BOYLE — It's a bit rough looking, had some changes over the years but the Boyle Hotel is still standing and village resident Colin Piquette would like to see it restored.
The Boyle Hotel was built in 1916 on what is now Railway Ave., which runs parallel to same railroad that brought visitors and future residents to the tiny hamlet of Boyle, but the hotel is now well past its glory days and Piquette is concerned that what was likely the first major commercial building in Boyle will be lost if something isn’t done.
“It was the first railway hotel built on the whole line and so it had this extraordinary significance and it's a very interesting building,” he said in a July 15 interview. “I guess seeing it shut down and just knowing what it's likely fate would be, it kind of made me think of things that happened in my youth.”
He reminisced about seeing the Tegler Building in Edmonton. It was built in 1911 and reduced to rubble in 1982 to make way for a sleek, modern Bank of Montreal.
“It was a beautiful building that had a sort of concept and a feeling about it that we just don't get in modern buildings,” said Piquette. “I also remember when I was younger with Lac La Biche when their train station had shut down and the grain elevators had been torn down and there weren’t any real efforts to save it, and it was lost and people regretted it.”

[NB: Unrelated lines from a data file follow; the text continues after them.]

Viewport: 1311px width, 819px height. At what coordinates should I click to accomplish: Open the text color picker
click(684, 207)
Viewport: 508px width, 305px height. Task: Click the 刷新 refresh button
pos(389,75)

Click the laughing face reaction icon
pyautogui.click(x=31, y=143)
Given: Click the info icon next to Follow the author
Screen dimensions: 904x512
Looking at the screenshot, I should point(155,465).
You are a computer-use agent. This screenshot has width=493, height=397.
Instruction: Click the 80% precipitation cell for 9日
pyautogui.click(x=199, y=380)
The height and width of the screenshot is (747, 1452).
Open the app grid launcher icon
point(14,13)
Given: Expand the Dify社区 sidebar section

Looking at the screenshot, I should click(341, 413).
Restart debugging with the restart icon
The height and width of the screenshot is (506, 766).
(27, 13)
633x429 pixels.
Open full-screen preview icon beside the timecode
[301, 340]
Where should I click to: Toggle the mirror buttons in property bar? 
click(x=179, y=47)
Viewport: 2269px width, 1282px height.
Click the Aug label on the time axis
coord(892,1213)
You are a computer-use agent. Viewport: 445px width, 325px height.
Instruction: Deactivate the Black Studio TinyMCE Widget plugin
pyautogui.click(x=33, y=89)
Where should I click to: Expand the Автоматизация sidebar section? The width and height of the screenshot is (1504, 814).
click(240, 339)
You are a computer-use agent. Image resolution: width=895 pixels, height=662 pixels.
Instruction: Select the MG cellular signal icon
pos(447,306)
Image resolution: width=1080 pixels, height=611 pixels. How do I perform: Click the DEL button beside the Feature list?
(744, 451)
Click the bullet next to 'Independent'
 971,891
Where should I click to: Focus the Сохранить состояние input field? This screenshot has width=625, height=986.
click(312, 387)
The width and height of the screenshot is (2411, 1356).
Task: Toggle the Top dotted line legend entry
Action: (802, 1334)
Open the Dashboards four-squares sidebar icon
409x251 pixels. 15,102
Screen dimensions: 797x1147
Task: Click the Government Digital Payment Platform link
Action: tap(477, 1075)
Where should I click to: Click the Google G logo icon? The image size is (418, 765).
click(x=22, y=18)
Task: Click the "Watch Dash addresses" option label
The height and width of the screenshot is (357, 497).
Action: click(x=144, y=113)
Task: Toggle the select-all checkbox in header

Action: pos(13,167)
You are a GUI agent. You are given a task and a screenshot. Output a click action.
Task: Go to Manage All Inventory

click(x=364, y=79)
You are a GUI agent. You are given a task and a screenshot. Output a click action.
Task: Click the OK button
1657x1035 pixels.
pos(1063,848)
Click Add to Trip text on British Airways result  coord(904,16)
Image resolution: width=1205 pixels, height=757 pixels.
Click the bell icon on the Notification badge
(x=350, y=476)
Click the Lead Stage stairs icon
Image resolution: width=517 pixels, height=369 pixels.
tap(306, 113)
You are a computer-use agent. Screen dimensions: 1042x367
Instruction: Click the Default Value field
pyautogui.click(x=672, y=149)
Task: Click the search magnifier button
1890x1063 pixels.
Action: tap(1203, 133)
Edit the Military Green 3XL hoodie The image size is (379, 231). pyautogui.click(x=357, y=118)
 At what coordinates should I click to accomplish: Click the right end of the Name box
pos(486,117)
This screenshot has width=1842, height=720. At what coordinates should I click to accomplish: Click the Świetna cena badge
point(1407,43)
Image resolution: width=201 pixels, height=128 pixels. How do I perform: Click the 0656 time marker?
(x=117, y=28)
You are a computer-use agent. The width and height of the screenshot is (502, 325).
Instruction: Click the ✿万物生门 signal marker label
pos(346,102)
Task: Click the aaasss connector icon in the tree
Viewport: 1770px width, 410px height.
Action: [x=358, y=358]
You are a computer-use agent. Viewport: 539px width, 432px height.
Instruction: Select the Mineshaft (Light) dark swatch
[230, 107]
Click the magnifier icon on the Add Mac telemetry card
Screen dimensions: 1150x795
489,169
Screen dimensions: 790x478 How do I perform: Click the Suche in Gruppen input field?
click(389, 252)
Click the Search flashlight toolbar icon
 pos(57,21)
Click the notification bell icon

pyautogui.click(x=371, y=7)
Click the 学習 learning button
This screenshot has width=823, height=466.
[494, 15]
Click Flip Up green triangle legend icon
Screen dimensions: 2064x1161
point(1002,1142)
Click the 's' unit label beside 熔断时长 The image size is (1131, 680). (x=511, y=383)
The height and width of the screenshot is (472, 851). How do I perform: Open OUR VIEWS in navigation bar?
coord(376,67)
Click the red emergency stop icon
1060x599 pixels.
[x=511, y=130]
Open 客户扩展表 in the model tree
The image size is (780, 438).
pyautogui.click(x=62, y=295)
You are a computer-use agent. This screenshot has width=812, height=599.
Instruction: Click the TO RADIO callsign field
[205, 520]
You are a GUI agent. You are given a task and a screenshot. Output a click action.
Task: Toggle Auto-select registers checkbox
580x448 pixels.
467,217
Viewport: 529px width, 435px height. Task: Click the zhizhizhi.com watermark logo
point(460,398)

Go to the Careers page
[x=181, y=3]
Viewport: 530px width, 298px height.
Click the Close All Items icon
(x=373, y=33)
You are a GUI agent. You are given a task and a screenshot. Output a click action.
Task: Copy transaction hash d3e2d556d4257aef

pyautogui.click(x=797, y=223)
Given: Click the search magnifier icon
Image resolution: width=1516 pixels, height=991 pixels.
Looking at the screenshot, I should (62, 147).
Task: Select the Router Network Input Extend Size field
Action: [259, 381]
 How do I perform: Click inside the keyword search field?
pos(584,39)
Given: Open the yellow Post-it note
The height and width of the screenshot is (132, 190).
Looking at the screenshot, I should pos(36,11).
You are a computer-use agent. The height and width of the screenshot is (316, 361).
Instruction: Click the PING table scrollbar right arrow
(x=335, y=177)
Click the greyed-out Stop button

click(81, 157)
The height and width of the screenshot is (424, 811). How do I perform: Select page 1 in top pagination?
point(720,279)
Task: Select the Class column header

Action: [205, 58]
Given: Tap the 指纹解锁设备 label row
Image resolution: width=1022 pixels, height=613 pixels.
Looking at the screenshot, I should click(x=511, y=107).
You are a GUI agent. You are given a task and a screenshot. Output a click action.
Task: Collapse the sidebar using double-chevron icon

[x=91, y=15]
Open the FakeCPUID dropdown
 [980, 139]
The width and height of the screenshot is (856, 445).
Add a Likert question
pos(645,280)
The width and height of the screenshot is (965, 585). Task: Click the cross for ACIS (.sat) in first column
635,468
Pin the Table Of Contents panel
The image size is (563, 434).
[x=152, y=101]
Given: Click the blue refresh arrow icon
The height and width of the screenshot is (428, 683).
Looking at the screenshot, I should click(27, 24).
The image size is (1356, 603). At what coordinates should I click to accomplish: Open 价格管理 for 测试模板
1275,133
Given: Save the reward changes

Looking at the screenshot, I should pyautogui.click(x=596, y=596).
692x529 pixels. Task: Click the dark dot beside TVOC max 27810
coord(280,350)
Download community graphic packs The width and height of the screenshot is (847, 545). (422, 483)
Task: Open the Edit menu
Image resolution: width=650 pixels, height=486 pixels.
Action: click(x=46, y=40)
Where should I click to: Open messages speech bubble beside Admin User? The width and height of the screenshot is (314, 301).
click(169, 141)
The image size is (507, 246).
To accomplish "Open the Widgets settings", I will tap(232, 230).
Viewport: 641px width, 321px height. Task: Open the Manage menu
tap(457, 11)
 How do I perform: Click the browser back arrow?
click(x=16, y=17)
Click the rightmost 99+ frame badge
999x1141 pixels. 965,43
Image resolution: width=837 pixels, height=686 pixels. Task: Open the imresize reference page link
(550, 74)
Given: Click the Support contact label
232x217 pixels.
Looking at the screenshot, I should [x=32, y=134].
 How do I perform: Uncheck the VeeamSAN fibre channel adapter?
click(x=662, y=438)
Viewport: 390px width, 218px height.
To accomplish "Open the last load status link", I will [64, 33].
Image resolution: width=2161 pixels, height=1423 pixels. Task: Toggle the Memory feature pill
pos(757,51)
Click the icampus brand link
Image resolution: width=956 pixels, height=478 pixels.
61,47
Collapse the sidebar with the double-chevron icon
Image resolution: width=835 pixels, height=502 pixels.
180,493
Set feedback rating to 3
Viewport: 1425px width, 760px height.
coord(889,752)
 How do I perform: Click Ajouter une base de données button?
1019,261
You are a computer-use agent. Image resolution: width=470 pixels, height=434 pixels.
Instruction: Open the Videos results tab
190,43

Piquette pointed to the Town of Athabasca as a leader in preserving history with the train station, Old Brick School, United Church and other significant buildings that have been maintained.
“What do we have that links into the past? I'm sure that that must be the oldest building in the village,” he said. "This is a community that definitely needs to have some diversification and some different things going on.”
He started the "Friends of the Boyle Hotel" group on Facebook July 10 and over 100 people have joined so far, with some reminiscing about time spent in the tavern, which still operates, or the different events that have been held at the building over the years.
He has also toured the building inside and out and says the bones are still good, even if it needs a lot of love to regain its former glory.
“You literally cannot build like that anymore,” said Piquette. "There isn’t any plywood in that building; it's all solid wood, the whole thing. That's part of the reason why people are writing it off and thinking it's not salvageable because they're thinking of buildings the way we build them now.”
The idea comes with appreciation from a descendent of the original owners, James and Anne McNamara, who also joined the group.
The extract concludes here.